Increased global competition and low pricing power are driving the more aggressive forms of arbitrage: overseas sourcing, offshoring and foreign direct investment. In the IT industry, these practices are already moving into their second generation; Indian companies that took work from the United States and Europe are now offshoring less-skilled jobs to lower-cost locations such as China and Malaysia. IT wages in the United States dropped by an average of 3 percent in 2004.

Although corporations around the world increasingly practice labor arbitrage, most are still reluctant to call it what it is. TeleTech Holdings Inc. is one of few companies that use that term. The Englewood, Colo.-based company operates 66 customer management centers (CMCs) staffed with 33,000 employees spread over 16 countries, including 10,000 in the low-wage regions of Asia and Latin America. "TeleTech was one of the first customer management providers to successfully implement a labor arbitrage strategy more than 7 years ago," says Dennis Lacey, executive vice president and CFO. "Since then, we have expanded our labor arbitrage strategy globally, providing our clients high-quality, lower-cost customer management solutions in various languages and from many countries, including India, Argentina, Canada, Mexico and the Philippines."

Call-center workers in low-wage regions make 10 percent to 12 percent of what U.S. call-center workers earn, according to Datamonitor.

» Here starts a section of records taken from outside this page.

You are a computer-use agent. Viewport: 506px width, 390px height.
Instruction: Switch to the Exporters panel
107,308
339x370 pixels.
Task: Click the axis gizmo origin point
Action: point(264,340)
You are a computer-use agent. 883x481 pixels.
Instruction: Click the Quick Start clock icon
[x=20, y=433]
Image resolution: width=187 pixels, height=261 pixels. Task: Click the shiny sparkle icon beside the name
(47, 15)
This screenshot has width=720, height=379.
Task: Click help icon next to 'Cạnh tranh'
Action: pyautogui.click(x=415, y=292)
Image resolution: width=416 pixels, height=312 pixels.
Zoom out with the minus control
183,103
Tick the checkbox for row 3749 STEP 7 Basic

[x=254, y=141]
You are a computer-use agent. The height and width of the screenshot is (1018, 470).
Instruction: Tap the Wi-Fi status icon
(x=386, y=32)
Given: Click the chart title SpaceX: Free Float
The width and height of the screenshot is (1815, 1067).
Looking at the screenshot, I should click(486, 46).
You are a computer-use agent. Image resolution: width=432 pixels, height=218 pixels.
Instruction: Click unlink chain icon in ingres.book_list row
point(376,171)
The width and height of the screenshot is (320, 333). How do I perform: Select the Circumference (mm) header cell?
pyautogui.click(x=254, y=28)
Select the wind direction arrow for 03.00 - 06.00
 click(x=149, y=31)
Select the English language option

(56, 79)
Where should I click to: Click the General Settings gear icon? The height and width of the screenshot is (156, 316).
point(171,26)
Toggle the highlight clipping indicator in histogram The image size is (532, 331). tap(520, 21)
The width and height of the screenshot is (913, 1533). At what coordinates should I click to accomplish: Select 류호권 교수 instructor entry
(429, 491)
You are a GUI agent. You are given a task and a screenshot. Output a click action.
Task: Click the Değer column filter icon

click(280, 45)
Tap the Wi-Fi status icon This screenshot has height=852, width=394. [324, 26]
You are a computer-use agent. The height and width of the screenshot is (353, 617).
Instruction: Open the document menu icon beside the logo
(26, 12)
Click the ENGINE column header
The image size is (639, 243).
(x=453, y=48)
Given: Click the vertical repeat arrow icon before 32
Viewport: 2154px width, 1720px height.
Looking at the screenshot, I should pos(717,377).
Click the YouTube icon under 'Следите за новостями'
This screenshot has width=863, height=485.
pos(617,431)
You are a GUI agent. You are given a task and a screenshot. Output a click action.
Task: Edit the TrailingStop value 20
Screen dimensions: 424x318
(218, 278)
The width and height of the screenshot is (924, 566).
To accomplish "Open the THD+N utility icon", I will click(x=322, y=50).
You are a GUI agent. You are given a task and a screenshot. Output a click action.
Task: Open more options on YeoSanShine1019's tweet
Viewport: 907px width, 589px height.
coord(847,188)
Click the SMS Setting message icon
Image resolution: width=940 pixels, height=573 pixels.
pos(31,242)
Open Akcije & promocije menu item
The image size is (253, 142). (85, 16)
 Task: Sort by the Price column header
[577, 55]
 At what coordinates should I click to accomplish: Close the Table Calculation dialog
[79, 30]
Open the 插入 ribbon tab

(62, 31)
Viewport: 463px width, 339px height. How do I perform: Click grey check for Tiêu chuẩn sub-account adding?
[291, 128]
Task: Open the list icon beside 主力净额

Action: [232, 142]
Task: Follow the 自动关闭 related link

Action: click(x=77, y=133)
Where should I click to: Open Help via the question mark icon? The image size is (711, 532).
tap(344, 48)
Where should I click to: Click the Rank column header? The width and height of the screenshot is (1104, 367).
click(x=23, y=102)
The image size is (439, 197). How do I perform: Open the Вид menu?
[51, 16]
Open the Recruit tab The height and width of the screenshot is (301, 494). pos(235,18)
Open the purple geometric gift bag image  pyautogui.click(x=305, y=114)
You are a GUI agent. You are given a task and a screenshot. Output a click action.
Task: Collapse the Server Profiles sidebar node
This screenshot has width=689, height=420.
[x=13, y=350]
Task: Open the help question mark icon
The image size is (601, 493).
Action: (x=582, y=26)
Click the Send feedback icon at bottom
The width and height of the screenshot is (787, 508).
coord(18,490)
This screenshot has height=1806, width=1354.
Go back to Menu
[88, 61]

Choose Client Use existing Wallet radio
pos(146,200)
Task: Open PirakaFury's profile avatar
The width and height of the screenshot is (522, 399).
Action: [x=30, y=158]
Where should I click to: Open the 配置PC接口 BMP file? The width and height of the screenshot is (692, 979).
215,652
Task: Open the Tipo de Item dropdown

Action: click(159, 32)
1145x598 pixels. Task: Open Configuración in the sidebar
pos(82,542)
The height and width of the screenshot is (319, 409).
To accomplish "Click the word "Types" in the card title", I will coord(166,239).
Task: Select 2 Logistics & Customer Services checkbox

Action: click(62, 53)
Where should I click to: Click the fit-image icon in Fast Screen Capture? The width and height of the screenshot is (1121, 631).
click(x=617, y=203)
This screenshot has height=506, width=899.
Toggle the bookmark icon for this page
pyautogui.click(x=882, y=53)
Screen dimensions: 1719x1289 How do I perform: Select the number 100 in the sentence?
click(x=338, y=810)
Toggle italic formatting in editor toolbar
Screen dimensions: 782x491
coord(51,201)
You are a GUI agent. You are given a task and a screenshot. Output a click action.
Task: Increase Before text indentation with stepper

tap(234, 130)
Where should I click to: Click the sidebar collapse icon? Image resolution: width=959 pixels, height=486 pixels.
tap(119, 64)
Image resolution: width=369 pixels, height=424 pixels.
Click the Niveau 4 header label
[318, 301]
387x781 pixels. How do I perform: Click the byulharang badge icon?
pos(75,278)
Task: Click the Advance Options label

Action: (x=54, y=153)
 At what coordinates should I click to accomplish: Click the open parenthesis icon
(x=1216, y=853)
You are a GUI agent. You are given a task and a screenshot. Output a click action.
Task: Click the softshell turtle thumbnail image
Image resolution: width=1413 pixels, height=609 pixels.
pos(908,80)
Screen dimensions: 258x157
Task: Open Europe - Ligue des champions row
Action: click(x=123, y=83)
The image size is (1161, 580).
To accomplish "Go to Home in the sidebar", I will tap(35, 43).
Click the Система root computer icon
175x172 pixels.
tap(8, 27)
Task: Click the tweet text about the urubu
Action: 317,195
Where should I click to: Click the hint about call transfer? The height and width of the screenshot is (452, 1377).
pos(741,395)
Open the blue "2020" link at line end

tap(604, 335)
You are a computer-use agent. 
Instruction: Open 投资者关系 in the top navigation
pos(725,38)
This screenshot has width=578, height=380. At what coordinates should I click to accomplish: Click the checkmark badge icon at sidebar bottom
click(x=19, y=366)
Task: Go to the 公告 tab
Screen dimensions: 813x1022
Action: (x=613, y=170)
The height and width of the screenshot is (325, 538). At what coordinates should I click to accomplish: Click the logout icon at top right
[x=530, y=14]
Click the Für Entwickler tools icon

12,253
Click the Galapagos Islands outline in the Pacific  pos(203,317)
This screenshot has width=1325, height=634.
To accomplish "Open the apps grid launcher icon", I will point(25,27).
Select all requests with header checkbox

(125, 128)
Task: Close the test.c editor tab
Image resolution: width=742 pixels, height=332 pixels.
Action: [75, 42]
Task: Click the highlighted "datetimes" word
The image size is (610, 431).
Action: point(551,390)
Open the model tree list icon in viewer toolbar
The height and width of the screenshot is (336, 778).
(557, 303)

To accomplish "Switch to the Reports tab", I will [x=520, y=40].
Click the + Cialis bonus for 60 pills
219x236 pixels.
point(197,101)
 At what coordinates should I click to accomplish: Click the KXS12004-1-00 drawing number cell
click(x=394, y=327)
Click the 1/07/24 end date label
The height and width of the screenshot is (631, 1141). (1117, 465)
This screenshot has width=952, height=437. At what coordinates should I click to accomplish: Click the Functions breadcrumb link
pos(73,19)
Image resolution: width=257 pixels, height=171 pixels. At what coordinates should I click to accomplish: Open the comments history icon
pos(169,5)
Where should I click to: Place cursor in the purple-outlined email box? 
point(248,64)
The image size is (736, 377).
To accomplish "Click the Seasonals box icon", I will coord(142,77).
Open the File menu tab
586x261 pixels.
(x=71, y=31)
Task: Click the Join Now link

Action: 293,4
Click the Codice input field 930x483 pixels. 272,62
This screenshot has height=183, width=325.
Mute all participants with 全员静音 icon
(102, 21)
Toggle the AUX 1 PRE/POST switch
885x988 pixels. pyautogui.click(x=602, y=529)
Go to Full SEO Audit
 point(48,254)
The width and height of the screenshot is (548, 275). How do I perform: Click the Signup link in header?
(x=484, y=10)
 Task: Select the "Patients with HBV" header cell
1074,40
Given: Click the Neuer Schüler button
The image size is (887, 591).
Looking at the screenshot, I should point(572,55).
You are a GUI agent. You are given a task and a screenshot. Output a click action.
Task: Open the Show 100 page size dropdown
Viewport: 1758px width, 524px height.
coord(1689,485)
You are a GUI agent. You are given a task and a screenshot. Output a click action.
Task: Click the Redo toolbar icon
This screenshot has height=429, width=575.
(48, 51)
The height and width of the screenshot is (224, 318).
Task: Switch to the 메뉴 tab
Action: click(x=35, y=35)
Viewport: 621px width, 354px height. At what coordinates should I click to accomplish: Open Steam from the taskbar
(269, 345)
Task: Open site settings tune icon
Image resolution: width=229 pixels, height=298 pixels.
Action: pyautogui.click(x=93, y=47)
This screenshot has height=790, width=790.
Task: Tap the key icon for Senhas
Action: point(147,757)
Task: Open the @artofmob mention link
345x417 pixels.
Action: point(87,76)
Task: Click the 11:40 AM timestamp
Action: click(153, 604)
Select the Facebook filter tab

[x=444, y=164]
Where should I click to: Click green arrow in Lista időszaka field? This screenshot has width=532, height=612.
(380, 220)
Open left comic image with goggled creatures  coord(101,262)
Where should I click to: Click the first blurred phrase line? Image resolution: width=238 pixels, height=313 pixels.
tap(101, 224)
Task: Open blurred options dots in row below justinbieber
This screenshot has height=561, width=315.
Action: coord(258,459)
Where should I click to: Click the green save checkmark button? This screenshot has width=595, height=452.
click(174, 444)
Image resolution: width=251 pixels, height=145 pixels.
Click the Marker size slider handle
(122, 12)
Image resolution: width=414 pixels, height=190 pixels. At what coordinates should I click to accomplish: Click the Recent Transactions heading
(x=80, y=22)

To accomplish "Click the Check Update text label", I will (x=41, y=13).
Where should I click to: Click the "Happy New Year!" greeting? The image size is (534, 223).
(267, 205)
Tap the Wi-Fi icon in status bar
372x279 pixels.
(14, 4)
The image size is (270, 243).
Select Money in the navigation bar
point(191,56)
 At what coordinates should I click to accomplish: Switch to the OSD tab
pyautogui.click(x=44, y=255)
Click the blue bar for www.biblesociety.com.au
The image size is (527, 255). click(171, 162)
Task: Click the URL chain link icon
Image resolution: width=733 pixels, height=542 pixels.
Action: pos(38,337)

That firm predicts wage inflation in the offshore markets and wage deflation in the United States as more call-center jobs move abroad. "Labor-arbitrage customer management centers have a lower cost profile than comparable CMCs in the United States, which lowers the overall cost to serve," Lacey says. Although wages in the United States have flattened, wages in India and the Philippines are rising rapidly. "Wage inflation is a natural component of a growing and evolving industry, particularly in developing countries," he notes.